補足の話・僕とペタンと、モビーの話
大盲獣との激しい死闘と、僅かな心を通わせる通念魔術の時間の後、僕がまずしたことは眠ることだった。
お腹もすごく空いていて、眩暈がするくらいだけど、僕は数日の徹夜分を取り戻すように眠る必要があったから。
あの子は、また、と言った。
なら僕は一度眠って、すっきりした頭であの子と念を交わさなきゃいけない。
数日かけて、ようやく掴んだ会話の糸口を僕は話したくない。
だから、口を動かすより早い思考をペタンに送り、僕の代わりに他の皆に話してもらうことにした。

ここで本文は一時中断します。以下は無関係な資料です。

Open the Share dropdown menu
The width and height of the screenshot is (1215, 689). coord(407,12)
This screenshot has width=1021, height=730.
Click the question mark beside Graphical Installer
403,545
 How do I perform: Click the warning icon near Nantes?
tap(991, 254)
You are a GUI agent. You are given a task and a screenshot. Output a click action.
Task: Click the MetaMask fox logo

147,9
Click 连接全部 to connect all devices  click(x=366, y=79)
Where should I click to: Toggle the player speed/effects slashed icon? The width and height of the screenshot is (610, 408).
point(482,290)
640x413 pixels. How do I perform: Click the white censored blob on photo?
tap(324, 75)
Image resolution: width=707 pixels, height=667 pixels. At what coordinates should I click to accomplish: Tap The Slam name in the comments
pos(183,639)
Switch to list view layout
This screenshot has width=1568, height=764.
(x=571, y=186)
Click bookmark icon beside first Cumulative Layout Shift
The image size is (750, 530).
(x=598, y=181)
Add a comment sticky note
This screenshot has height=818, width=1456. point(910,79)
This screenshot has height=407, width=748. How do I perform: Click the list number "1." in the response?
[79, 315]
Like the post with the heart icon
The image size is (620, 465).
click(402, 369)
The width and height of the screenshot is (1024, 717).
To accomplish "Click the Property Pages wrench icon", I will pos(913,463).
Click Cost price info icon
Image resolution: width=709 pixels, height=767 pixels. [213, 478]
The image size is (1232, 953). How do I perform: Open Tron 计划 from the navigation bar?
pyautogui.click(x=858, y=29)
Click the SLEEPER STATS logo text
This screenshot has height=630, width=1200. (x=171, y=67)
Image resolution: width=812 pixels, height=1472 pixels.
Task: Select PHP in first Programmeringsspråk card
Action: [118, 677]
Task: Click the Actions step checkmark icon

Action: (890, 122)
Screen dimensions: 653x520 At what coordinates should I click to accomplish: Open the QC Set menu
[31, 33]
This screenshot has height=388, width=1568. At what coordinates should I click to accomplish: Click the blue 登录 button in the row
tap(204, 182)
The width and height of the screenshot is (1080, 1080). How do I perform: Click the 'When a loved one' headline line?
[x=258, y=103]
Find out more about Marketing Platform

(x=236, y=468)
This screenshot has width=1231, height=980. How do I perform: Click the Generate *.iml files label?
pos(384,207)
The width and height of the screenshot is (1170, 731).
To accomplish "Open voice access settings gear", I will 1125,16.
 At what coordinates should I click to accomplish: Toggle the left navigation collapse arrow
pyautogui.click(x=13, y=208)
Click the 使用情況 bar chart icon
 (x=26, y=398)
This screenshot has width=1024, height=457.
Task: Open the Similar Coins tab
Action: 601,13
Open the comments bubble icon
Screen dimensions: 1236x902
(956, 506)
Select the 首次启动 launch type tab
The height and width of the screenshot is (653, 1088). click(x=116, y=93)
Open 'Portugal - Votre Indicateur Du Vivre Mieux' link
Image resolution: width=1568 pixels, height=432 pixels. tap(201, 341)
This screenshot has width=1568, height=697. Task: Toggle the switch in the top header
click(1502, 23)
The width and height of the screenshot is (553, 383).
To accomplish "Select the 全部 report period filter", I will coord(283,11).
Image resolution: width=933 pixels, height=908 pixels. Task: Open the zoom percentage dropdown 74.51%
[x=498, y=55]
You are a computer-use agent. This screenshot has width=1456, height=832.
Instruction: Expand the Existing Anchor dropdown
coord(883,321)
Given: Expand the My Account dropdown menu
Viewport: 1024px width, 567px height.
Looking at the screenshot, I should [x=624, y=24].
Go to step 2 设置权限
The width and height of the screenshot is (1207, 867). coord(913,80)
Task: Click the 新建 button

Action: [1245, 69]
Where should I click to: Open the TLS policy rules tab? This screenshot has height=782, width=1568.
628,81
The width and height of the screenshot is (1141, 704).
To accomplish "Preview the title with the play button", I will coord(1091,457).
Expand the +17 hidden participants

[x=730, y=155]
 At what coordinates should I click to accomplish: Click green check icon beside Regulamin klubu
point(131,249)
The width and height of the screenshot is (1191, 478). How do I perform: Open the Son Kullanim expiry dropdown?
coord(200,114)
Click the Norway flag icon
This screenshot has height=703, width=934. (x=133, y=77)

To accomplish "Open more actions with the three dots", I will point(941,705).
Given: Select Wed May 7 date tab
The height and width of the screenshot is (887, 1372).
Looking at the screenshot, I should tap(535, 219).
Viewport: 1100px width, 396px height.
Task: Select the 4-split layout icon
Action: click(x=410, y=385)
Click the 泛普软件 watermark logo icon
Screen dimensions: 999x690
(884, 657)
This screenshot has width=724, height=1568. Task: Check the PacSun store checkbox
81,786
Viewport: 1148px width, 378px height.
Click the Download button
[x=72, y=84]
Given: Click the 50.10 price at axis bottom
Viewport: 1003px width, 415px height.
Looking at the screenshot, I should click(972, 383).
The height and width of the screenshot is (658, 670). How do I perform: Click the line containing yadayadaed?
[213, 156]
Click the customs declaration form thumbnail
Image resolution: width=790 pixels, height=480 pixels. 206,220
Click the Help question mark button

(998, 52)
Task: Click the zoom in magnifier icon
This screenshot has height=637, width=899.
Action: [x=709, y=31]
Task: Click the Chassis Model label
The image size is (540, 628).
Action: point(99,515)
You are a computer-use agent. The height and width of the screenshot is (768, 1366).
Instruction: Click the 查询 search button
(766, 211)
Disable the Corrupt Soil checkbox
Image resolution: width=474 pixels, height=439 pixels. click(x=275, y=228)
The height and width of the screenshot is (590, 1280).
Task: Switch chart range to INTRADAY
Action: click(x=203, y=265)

『ペタン、僕は眠るから。寝ている間に皆に身だしなみを整えてもらえるようにお願いして』
『うん。解った。ユート大丈夫?』
『大丈夫にするために僕はもう眠るよ。ペタンも休んで、あの子との「また」に備えてね』
『りょーかい。おやすみユート。ねぇねぇ、皆ー』
僕はペタンが皆に念を飛ばすのを最後まで捉えられなかった。
一息つけるという安堵感に、膝をつき倒れこむように砂地に頬をつけると、そのまま眠ってしまったから。
そんな状態でも、起きたら新しい服に着替えさせてもらってあって、身体も綺麗に洗ってもらったようで気持ちよく起きられたから、本当に仲間の皆がいるはありがたいな、と思った。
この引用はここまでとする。